YOUR GOAL: Each line of the data below either holds "beside" or does not. Report how many do, and only that.

PROVIDED DATA:
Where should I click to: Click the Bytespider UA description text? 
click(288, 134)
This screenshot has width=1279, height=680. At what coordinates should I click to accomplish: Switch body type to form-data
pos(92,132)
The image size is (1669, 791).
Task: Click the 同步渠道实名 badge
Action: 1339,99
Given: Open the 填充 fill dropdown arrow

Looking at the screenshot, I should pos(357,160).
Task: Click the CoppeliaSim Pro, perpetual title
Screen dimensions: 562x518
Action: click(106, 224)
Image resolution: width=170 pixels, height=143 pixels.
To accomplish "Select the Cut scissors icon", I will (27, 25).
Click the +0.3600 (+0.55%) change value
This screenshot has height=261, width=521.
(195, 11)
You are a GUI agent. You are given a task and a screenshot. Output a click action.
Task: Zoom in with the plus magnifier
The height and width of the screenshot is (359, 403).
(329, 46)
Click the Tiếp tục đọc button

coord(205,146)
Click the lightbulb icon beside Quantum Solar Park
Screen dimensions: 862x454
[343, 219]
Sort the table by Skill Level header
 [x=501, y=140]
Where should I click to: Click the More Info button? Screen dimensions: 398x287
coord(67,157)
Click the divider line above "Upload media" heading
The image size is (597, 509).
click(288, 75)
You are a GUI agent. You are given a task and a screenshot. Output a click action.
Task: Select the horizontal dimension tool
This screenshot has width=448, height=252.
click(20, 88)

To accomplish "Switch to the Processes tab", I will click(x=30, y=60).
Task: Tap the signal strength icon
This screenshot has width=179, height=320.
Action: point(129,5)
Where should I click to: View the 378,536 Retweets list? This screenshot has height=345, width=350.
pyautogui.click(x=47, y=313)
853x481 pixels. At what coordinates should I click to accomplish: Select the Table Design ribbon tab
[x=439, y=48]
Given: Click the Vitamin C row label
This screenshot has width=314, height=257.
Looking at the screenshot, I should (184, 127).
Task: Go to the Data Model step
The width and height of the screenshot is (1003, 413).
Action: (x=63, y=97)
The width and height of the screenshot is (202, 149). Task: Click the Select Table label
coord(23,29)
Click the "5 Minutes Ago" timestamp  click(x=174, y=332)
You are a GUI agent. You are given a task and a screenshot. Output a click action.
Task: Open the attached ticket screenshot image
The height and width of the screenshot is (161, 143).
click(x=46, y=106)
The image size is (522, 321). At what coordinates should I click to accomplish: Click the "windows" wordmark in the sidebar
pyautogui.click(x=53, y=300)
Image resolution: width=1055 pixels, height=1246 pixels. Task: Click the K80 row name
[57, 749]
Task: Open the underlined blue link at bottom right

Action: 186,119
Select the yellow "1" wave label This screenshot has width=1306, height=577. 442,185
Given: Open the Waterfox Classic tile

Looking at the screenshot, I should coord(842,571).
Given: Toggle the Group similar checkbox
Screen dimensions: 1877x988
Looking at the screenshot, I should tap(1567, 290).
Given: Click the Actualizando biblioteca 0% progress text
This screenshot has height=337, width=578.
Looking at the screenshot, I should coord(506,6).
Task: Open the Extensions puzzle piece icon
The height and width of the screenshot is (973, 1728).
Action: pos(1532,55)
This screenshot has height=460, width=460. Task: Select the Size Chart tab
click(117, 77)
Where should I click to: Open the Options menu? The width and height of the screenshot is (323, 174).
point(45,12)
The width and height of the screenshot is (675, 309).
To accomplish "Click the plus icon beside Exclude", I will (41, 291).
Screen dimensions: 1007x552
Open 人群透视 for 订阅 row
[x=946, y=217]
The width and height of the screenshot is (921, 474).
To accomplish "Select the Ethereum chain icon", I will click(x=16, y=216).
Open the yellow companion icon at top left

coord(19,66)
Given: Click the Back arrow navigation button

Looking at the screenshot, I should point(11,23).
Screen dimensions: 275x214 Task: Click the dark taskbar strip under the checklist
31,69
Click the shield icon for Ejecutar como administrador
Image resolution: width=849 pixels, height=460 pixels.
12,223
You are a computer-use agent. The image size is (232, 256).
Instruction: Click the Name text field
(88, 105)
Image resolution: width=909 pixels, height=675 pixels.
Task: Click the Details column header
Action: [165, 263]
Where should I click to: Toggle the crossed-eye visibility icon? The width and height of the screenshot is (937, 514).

YOUR SOLUTION: 2